**Problem statement**: Write out the listing below word for word, everything from the line containing "800x450 pixels." down to the line containing "Image resolution: width=490", with both of those lines included.

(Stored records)
◇ ◇ ◇

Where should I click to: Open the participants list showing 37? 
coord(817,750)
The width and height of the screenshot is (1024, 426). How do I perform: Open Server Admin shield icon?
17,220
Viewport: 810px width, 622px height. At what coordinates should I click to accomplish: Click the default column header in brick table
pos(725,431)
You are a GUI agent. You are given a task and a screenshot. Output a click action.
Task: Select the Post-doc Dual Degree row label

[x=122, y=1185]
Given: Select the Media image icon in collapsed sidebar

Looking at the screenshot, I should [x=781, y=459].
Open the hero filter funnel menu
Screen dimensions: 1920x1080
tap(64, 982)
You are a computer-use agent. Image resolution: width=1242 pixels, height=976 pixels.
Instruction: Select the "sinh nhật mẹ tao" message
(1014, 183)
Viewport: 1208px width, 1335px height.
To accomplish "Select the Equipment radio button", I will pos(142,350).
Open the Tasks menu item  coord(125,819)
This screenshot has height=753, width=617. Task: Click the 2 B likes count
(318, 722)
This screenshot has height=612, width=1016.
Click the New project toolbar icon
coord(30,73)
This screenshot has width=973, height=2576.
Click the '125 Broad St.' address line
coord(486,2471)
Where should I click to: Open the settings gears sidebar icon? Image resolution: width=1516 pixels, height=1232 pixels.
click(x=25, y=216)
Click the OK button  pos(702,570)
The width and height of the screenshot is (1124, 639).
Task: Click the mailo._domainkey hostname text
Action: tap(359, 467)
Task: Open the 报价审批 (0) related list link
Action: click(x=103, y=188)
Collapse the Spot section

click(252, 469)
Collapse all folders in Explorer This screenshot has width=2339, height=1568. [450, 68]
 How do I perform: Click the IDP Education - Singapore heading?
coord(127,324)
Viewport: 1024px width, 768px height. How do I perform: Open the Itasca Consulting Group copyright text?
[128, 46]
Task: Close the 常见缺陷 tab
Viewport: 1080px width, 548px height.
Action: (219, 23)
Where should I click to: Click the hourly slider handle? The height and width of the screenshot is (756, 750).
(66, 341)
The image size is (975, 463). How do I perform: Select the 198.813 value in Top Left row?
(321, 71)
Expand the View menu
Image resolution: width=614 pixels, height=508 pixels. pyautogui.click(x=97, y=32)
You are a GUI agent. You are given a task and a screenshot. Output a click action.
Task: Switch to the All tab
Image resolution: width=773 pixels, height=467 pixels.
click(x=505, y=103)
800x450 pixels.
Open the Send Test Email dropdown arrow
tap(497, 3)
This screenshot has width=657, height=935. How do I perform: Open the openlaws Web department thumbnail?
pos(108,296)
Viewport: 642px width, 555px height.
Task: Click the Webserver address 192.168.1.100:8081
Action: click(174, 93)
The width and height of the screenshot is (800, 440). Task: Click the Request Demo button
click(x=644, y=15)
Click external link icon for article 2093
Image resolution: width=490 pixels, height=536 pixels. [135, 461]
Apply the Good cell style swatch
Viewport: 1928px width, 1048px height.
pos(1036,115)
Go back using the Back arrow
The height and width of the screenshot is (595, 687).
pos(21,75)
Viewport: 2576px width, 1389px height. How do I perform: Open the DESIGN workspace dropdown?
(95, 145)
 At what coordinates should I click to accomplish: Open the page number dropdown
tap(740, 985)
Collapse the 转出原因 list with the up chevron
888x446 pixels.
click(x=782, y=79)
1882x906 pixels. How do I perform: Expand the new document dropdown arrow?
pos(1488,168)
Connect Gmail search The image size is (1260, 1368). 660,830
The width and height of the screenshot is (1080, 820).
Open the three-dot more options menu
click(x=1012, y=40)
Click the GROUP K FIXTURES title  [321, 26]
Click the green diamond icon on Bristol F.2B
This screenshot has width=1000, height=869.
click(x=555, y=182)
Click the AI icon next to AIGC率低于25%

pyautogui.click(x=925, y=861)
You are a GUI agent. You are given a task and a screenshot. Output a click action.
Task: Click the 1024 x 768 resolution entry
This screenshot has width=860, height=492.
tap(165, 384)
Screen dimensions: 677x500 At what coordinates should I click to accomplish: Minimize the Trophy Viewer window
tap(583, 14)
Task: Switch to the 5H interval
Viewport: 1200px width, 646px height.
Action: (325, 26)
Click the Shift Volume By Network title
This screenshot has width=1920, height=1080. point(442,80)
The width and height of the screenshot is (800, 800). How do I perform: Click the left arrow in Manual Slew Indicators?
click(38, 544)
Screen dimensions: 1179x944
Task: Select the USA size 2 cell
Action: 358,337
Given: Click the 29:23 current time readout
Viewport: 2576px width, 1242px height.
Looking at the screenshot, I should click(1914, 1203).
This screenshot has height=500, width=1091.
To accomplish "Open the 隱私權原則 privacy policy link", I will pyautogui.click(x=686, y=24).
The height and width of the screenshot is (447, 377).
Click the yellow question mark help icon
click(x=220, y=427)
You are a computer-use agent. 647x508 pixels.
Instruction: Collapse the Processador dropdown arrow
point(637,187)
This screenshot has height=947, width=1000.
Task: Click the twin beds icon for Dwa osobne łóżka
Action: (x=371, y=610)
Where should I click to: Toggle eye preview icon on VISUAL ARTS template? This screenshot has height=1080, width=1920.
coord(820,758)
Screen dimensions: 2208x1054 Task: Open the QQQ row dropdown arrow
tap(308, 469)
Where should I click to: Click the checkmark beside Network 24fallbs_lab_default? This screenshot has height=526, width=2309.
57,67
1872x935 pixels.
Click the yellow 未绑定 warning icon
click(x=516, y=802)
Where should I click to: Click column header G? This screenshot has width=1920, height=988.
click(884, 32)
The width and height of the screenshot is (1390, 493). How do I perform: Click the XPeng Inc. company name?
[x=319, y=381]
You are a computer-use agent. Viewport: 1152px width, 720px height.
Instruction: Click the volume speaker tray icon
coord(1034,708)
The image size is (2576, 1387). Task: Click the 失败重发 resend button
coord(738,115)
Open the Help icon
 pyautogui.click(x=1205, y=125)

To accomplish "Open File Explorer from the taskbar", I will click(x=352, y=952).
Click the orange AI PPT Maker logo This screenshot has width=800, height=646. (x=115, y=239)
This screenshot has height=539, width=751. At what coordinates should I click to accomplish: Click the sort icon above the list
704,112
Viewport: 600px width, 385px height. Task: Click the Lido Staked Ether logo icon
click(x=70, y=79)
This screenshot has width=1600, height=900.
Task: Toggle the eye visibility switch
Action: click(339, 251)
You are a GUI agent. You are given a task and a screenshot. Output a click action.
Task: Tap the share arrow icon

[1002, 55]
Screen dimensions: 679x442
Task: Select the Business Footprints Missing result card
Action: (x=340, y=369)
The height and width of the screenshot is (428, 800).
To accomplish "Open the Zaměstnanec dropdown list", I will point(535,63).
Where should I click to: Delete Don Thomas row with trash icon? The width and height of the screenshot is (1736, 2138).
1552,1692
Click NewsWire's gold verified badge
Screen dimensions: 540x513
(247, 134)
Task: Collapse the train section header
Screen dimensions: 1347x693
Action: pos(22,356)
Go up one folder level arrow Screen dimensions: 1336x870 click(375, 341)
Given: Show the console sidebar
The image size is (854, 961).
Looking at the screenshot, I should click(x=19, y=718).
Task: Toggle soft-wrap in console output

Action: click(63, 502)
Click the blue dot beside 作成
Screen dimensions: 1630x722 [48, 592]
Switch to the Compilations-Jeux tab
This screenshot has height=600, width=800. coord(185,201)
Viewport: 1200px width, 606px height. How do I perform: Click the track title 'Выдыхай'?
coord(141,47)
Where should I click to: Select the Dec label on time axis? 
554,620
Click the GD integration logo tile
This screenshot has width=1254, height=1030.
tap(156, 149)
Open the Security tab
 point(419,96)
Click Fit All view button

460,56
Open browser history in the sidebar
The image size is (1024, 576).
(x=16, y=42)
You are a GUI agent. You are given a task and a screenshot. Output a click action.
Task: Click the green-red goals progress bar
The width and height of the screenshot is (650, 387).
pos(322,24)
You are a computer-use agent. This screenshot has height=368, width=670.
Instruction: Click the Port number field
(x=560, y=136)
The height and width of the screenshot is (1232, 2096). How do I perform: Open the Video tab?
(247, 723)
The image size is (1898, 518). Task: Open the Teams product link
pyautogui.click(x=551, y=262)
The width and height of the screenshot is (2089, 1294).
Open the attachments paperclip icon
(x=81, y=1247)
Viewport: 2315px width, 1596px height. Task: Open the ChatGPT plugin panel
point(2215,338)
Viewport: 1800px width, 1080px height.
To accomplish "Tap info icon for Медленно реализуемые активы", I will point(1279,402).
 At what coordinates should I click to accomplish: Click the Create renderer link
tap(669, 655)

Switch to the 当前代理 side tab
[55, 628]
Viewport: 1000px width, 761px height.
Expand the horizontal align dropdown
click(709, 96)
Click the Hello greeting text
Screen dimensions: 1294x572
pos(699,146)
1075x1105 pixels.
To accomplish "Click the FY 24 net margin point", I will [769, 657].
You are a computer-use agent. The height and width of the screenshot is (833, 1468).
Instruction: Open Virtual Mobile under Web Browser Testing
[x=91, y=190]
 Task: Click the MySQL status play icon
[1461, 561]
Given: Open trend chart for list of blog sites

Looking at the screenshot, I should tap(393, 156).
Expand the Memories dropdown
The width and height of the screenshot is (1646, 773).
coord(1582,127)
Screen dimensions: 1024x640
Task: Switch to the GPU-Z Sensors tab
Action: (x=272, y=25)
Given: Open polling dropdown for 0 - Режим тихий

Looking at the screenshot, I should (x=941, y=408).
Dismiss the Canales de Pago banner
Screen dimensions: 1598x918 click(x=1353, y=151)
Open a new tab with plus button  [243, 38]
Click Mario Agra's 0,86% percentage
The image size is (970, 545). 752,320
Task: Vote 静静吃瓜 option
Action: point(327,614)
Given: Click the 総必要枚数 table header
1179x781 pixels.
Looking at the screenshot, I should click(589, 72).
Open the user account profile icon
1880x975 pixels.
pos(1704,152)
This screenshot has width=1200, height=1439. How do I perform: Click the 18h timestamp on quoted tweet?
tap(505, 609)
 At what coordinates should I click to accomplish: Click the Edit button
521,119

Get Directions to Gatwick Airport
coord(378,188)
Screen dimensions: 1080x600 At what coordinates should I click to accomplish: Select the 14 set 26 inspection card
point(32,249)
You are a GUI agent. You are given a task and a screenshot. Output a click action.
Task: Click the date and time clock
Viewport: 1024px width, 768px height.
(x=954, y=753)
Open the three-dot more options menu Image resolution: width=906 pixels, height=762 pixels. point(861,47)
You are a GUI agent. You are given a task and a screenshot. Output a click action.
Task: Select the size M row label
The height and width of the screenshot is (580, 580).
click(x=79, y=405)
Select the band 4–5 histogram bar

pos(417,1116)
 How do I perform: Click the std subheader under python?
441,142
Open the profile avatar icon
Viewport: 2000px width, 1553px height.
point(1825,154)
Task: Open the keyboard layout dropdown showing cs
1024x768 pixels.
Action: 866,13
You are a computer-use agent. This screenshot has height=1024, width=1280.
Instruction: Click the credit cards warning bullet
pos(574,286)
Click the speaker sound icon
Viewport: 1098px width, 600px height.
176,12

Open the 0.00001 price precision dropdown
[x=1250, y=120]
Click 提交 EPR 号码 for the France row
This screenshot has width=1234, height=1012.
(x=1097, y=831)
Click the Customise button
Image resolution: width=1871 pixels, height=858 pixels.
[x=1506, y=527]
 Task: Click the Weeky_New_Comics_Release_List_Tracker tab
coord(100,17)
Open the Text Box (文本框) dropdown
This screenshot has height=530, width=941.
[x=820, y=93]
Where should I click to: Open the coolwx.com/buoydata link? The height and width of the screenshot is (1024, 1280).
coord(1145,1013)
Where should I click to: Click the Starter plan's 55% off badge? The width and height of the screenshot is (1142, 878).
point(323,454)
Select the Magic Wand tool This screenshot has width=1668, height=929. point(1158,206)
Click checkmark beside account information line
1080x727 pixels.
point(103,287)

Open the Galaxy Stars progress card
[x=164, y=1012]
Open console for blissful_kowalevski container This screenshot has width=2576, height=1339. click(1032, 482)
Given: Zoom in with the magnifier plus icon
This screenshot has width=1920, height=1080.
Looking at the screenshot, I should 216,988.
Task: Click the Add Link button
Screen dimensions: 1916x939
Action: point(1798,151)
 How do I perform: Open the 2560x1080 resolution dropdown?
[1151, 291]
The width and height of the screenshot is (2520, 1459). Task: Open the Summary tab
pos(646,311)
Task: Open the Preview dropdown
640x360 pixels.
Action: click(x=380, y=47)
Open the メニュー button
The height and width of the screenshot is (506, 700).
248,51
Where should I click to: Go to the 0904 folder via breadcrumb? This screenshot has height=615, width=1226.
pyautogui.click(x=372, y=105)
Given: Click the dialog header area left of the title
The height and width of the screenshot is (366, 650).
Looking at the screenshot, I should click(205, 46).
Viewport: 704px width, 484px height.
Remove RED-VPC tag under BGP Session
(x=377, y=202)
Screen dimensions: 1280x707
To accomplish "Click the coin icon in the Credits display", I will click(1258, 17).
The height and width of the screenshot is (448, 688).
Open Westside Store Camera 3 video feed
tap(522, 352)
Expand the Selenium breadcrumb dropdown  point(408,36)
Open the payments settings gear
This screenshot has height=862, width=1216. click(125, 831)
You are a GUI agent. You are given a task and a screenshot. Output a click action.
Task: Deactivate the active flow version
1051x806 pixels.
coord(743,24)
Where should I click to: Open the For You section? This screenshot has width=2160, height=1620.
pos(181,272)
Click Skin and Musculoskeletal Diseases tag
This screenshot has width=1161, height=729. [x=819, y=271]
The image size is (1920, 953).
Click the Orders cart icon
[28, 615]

◇ ◇ ◇

**Output for this exercise**:
800x450 pixels.
Open the Send Test Email dropdown arrow
tap(497, 3)
This screenshot has width=657, height=935. How do I perform: Open the openlaws Web department thumbnail?
pos(108,296)
Viewport: 642px width, 555px height.
Task: Click the Webserver address 192.168.1.100:8081
Action: click(174, 93)
The width and height of the screenshot is (800, 440). Task: Click the Request Demo button
click(x=644, y=15)
Click external link icon for article 2093
Image resolution: width=490 pixels, height=536 pixels. [135, 461]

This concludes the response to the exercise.